Остановившись, Зольдинг торопливо повернулся: ему захотелось высказать все это Трофимову, именно Трофимову, и никому больше, но он не успел…
32
Прошла неделя, и началась еще одна большая битва войны; ее долго и тщательно готовили с обеих сторон.
Соединение партизанских отрядов Трофимова, непрерывно колесившее по западным районам области, выполняя приказ командования, когда пришел срок, отчислило из своих рядов всех женщин, подростков до шестнадцати лет и больных, строго в намеченное время захватило Покровский укрепленный район № 17 и перерезало все дороги, в том числе рокадную. Это привело в особенную ярость командующего группой армий «Центр» фельдмаршала Клюге. Против партизан в тот же день были брошены танковые и пехотные части. Партизаны держались четыре дня, а на пятый к рассвету из трех тысяч трехсот двадцати семи человек их осталось несколько сот человек, и все они, выполняя свой долг, смогли продержаться еще один день.
Земля изнемогала от солнца, и умирающие напрасно просили воды. Но даже на вершинах холмов, на возвышенностях, густо взявшись, трава от избытка сил была темно-зеленая и начинала пахнуть, и ее тихого зеленого запаха не могла заглушить горевшая во многих местах земля, перекалившиеся орудийные краски, гниение. И особенно трава запахла к полночи, когда воздух посвежел и немного очистился от гари и от запаха разлагавшихся трупов; как раз в это время с ночных бомбардировщиков партизанам в помощь сбросили большой десант. Молодые ловкие ребята бесшумно падали сквозь ночной редкий туман, навстречу бьющим автоматам, и сразу вступали в бой.

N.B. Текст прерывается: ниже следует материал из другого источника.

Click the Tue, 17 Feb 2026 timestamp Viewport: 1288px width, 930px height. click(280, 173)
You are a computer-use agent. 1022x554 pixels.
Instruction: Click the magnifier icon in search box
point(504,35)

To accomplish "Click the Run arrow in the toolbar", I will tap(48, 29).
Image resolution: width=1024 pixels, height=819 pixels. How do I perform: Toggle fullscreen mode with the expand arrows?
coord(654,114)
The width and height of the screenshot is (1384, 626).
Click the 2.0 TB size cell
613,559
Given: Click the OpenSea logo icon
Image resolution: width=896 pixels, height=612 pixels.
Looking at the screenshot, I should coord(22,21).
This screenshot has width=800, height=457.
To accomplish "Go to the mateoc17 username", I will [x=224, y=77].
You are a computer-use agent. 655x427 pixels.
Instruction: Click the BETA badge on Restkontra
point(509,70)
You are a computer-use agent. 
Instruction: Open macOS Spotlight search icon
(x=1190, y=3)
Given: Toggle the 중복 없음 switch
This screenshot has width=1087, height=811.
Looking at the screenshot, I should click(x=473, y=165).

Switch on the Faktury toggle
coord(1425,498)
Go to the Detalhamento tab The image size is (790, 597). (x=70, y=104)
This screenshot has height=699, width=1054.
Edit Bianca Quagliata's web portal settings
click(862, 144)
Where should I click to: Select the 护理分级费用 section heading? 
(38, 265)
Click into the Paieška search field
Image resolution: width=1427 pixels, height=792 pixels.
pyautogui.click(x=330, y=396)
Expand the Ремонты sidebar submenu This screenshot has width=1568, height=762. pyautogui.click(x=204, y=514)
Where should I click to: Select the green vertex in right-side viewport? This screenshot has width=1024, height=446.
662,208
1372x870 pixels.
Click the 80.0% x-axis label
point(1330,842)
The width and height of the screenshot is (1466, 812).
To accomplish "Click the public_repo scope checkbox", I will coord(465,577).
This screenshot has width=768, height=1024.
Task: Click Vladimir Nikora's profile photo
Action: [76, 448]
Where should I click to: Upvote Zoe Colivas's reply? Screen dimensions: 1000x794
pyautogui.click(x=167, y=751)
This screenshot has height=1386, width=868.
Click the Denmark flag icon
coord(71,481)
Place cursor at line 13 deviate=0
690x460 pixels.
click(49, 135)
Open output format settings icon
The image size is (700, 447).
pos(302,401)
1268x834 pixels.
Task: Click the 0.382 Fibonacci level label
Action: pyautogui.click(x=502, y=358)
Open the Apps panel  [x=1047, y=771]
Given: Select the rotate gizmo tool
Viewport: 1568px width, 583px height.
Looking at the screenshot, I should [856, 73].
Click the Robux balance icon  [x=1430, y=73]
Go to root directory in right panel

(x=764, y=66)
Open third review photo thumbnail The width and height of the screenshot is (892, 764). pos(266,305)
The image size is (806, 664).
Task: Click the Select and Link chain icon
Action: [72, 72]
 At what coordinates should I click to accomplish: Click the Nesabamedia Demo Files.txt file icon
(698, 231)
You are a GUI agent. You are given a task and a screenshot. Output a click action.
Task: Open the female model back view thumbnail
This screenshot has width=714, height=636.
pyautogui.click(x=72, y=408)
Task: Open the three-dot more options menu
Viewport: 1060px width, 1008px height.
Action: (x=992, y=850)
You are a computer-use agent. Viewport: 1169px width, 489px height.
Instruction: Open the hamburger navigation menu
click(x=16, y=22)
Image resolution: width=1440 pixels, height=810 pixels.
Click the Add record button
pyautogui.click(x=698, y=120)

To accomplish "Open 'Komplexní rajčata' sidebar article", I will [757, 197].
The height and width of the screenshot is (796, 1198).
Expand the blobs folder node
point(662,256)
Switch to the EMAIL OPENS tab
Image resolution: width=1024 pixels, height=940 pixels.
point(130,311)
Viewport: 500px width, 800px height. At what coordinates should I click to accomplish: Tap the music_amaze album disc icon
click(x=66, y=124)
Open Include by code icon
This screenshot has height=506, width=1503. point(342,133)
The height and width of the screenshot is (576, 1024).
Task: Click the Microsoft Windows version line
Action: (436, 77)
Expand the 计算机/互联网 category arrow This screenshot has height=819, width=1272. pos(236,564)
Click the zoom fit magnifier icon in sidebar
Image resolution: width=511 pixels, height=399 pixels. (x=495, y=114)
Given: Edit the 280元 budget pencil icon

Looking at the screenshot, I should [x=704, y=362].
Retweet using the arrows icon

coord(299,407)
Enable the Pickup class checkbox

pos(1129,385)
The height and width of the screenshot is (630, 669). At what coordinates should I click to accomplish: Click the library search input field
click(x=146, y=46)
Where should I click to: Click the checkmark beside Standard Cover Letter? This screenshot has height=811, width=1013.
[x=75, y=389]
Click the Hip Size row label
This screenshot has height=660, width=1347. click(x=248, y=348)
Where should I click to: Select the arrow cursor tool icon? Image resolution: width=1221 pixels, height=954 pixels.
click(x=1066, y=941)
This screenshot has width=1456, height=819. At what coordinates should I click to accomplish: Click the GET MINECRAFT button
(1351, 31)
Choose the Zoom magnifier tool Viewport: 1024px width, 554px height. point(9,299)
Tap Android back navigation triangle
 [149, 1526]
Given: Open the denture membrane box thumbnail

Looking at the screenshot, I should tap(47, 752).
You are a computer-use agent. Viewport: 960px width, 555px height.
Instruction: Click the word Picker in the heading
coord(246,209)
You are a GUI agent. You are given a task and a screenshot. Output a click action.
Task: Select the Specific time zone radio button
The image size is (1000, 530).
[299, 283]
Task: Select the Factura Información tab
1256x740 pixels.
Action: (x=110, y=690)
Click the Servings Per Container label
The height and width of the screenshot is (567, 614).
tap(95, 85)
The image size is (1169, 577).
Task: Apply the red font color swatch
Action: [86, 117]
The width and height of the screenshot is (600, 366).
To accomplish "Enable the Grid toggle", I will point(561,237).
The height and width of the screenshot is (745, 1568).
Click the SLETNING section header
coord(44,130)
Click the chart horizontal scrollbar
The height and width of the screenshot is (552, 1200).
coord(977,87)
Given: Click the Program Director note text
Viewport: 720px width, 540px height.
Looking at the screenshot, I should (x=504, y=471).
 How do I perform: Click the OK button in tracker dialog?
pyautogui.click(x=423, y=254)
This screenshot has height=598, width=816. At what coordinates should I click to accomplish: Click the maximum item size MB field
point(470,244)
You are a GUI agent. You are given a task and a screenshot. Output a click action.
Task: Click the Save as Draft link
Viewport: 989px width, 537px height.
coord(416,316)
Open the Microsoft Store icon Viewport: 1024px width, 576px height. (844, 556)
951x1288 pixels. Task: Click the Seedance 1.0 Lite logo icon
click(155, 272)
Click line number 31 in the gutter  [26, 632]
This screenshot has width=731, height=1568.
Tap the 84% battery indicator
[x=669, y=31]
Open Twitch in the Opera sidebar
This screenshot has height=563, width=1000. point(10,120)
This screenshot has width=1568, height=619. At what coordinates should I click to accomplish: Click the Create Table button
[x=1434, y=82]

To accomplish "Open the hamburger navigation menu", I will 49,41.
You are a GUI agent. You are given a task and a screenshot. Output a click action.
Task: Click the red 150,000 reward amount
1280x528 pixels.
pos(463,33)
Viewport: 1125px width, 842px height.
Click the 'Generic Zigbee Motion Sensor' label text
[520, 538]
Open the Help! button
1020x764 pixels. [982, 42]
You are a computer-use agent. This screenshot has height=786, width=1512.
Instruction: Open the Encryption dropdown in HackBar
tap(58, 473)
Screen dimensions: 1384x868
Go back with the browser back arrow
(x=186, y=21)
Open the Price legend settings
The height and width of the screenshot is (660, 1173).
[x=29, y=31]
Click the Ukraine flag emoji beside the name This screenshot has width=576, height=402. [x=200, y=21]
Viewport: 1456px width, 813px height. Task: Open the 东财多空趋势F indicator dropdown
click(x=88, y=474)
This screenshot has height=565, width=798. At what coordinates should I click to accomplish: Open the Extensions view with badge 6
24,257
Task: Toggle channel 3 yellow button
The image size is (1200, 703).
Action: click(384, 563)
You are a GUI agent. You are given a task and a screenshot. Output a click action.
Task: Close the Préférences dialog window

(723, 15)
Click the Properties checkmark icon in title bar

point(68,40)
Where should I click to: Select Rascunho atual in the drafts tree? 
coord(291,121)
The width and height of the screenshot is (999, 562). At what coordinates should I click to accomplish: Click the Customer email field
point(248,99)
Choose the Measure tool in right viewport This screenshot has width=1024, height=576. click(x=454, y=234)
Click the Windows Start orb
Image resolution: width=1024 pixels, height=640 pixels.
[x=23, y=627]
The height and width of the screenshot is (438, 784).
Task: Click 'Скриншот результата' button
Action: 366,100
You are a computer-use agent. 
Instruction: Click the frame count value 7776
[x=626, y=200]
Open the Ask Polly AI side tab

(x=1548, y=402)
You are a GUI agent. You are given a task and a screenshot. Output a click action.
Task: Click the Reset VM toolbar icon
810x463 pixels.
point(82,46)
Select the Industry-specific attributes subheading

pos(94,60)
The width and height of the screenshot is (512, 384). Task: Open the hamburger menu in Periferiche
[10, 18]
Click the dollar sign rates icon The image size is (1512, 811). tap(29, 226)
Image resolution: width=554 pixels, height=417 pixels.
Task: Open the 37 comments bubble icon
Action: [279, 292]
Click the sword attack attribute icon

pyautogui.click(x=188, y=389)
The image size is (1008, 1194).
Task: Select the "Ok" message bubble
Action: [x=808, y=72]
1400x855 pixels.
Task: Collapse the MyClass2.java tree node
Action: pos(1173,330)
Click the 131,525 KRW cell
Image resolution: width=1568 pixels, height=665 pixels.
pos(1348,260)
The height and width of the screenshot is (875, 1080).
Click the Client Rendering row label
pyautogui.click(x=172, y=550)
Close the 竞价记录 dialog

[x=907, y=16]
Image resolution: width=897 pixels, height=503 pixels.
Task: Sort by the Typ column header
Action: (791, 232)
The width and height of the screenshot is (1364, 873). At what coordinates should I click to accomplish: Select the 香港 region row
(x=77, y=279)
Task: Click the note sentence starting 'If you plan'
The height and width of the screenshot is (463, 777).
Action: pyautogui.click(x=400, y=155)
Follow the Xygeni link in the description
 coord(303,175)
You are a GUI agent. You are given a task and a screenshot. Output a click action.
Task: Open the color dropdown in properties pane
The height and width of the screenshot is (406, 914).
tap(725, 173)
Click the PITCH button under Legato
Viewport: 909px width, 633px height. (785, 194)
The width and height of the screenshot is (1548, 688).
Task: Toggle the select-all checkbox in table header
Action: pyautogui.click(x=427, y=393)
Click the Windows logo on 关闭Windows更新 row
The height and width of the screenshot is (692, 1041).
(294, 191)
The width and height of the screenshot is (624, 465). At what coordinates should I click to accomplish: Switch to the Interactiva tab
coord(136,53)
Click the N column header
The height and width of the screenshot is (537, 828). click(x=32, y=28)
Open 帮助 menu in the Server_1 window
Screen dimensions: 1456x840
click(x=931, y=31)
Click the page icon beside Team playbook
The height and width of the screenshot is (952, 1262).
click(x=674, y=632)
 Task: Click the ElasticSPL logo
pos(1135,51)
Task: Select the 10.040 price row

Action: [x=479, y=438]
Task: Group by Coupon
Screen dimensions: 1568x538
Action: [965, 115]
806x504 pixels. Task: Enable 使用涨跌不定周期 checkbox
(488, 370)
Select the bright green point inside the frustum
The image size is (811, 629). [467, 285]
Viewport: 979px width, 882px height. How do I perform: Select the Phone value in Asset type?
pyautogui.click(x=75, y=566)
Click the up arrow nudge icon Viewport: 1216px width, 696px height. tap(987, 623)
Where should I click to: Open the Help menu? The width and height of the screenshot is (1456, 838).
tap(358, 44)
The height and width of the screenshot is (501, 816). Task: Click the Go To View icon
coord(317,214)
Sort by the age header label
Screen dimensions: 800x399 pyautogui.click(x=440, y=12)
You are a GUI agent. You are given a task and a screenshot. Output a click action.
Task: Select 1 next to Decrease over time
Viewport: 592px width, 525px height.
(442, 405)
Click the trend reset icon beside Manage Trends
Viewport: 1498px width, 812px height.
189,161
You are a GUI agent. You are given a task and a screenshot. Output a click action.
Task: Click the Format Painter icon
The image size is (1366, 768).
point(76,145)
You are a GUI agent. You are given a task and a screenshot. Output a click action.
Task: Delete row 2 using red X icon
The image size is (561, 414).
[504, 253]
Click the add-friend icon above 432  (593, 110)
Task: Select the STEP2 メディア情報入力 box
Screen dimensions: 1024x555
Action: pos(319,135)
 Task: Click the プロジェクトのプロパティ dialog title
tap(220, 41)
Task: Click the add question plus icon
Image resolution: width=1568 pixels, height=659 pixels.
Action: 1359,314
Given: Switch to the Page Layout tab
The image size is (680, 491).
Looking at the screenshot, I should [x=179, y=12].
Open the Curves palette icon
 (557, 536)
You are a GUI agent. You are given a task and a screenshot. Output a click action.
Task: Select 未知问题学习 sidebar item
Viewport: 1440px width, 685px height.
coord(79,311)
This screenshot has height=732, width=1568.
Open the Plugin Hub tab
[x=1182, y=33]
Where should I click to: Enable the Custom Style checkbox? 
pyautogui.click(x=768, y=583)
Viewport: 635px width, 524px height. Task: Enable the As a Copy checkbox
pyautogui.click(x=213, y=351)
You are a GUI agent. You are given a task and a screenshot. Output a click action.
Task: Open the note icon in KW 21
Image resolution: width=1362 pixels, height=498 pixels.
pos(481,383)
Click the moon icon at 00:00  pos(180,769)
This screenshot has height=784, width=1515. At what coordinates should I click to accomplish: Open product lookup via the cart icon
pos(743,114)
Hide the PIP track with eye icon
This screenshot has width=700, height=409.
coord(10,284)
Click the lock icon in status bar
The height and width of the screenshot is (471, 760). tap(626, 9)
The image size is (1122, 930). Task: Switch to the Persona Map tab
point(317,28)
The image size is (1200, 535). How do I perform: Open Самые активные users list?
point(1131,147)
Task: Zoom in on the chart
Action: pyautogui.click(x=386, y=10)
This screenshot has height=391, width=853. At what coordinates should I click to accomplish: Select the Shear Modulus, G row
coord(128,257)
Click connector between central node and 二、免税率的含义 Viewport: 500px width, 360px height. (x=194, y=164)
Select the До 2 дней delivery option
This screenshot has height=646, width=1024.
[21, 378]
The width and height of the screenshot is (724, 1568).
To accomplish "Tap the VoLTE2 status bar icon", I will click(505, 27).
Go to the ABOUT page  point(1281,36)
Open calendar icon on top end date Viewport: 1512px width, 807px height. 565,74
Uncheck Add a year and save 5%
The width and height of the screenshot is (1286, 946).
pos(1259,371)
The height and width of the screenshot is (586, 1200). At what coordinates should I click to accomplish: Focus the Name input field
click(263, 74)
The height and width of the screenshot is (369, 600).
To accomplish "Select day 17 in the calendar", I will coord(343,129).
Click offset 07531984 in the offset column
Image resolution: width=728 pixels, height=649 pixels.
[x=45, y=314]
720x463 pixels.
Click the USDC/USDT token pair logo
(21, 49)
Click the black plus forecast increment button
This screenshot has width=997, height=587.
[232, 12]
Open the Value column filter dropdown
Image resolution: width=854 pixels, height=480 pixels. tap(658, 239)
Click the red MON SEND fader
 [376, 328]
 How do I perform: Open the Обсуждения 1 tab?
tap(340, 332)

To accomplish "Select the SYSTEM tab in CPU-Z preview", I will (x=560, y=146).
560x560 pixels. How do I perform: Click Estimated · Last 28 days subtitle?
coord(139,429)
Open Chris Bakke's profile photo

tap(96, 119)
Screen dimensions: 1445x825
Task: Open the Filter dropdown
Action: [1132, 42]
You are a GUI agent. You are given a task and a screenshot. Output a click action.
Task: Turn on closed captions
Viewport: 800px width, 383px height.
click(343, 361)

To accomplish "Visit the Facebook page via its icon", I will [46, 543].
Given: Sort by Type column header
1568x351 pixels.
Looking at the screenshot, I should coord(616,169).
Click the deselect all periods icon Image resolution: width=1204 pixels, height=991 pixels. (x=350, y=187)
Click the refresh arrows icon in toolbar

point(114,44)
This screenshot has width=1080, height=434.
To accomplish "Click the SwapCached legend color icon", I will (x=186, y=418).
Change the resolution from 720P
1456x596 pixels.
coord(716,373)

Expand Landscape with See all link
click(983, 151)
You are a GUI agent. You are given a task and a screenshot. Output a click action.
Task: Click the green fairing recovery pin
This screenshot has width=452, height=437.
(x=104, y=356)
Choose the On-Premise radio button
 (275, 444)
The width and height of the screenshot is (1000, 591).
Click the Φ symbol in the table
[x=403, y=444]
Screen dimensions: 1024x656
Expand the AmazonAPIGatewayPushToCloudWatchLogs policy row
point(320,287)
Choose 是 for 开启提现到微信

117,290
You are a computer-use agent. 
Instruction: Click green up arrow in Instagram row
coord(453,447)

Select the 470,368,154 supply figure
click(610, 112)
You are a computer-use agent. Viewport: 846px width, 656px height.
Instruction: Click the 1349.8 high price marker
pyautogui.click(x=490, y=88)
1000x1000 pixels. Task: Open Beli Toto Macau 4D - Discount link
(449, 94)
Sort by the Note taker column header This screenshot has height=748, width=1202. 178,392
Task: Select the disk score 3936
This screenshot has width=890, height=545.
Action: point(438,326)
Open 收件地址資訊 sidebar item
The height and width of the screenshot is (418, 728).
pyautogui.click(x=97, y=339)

На следующий день судьба сражения была решена, чаши весов дрогнули, равное единоборство кончилось. Разорванный танковыми клиньями немецкий фронт откатился назад, к Днепру, к Киеву, и среди сотен и сотен больших и малых сражений, развернувшихся тогда, среди общей победы, в которую вложили свое миллионы, было и сражение в тылу немцев за Покровский укрепрайон № 17, за рокадные пути. В сводках Совинформбюро несколько раз промелькнуло сообщение, что партизанские соединения Ржанщины, помогая фронту, выполнили поставленную перед ними задачу. Отдельных имен, как обычно в таких случаях, не называлось.